Certo. No parágrafo seguinte ele diz: "No meio
de todos esses inter-serviços de competição,
segurança e afã, o Major-General Bobby Bond, que
estava no comando da guerra tática, veio trovejando
na Skunk Works com sangue nos olhos numa manhã
quente de setembro".
"Os ventos de Santa Ana estavam uivando e metade
de Los Angels estava sob um manto de fumaça. Minha
asma estava voltando e eu não estava com disposição
para visitas. Mas o general Bond era uma pessoa que
pensava muito e uma pessoa preocupada que me deixou
e a todos completamente malucos naquela época,
enquanto ele acompanhava a evolução do F-117A."
"Ele sempre pensava que estava sendo enganado ou
castigado de alguma forma. Ele bateu na minha mesa e
me acusou de ter alguns dos meus melhores
trabalhadores do avião "Have-Blue"
dele - que era o 117A - trabalhando em algum projeto
fictício da marinha."
"Eu fiz o meu melhor para parecer magoado e
apaziguar Bobby, até levantei a
minha mão direita em um juramento solene.
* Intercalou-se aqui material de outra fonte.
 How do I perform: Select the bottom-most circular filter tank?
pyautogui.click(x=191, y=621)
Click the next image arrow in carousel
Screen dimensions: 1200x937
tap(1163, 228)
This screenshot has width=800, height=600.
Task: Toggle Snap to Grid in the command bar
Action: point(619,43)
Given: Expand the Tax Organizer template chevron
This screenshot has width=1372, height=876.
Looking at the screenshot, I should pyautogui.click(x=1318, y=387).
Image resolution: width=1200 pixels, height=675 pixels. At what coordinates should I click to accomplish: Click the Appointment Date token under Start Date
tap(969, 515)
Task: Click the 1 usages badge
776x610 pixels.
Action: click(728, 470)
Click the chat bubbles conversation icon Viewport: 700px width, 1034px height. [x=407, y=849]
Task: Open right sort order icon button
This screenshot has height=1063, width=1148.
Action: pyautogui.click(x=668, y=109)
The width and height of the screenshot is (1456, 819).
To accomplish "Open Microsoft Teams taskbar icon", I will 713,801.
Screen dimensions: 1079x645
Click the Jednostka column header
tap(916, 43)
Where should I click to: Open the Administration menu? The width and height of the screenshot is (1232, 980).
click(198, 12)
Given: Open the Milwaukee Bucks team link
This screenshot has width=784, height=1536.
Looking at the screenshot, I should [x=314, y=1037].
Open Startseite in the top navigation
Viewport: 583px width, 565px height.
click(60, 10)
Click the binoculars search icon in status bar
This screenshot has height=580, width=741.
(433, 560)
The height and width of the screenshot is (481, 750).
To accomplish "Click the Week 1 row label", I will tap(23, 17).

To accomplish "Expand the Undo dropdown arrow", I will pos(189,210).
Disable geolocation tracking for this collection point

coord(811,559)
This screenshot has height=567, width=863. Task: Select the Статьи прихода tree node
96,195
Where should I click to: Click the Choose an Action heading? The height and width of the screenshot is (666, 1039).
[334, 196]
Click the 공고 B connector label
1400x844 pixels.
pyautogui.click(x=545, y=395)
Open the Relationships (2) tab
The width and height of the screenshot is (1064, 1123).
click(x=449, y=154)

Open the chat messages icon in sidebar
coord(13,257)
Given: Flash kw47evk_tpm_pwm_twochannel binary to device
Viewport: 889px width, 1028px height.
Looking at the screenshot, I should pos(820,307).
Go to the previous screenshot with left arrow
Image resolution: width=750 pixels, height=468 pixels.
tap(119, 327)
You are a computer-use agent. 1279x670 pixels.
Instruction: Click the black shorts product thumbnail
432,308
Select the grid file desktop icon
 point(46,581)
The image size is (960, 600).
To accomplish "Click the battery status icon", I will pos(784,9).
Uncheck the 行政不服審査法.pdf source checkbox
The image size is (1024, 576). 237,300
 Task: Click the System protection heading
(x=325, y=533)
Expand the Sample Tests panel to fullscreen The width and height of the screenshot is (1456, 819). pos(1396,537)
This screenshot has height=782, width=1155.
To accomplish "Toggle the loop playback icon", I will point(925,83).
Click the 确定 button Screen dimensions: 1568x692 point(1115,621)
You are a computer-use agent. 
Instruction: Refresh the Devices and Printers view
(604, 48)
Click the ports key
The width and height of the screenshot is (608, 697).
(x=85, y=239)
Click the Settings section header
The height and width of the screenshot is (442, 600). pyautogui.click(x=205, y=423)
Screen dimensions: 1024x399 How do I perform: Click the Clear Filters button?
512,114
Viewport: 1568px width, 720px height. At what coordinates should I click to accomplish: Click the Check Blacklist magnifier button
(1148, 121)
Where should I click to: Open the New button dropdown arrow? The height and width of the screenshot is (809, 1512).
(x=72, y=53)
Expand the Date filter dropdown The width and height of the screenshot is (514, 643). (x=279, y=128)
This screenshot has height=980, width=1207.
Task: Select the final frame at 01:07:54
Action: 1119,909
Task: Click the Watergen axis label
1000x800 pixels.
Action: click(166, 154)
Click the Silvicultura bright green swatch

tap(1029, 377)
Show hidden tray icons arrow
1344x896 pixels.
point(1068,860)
Eu disse a
mim mesmo: "E daí? É uma pequena mentira. O que mais
posso fazer? O projeto da Marinha é secreto e Bonds
não tem necessidade de saber. Ambos poderíamos ir
para a cadeia se eu lhe disse o que
realmente estava acontecendo.""
Então, aqui ele diz: "Infelizmente, na saída
para o almoço o general avistou um bloqueio e
sistema de alarme especiais acima de uma porta sem
marcação que ele sabia, das andanças nos anéis do
Pentágono, que era usado apenas pela marinha nos
projetos ultra-secretos."
"Bonds apertou meu braço: "O que está acontecendo
dentro daquela porta", ele exigiu saber. Antes que
eu pudesse pensar em outra mentira, ele me mandou
abrir a porta. Ele disse: "Rich, seu canalha
desonesto! Estou lhe dando uma ordem direta! Abra a
maldita porta neste instante ou vou destruí-la com
esse maldito machado de bombeiro!""
[Kerry Ri]
O cara estava falando sério. Ele começou a
bater na porta até que finalmente abriu uma
rachadura. Ele entrou a força e lá estavam alguns
dos Comandantes da Marinha assustados. "Bobby,
isto não é o que você pensa",
eu menti em vão. "Uma ova que não é, você está
mentindo, FDP!""
Eu me rendi, mas não graciosamente. "Ok, você me
pegou. Mas antes de irmos para o almoço você vai ter
que assinar o formulário de uma "Divulgação
Inadvertida" ou eles vão nos massacrar!" A marinha,
é claro, ficou indignada conosco. Um general da
Força Aérea vendo o projeto secreto deles era tão
ruim como entregar o projeto para os russos."
KC: [Rindo]
JL: OK. Então...
BR: Esse era o F-19. Você tem uma gravura
artística na parede lá em cima, não é?
JL: No final? Sim. Essas são gravuras artísticas.
BR: Avião bonito.
JL: Certo. Então, [apontando para o livro] vêem
esta coisa pequena na parte inferior da página? Isso
diz que o General Bond mais tarde foi morto em um vôo
de teste. Por causa da tragédia, o Pentágono decidiu
que oficiais generais não podiam mais fazer vôos de
teste.
Isso foi em 1984. Sabem o que o matou? Na história
foi um MIG-23 - que todos nós sabíamos que era
besteira. Ele foi morto num F-19 porque ele exigiu que
a Marinha o deixasse pilotá-lo. O que eles fizeram
foi, eles desabilitaram... eletronicamente
incapacitaram... o sistema de controle e o mataram.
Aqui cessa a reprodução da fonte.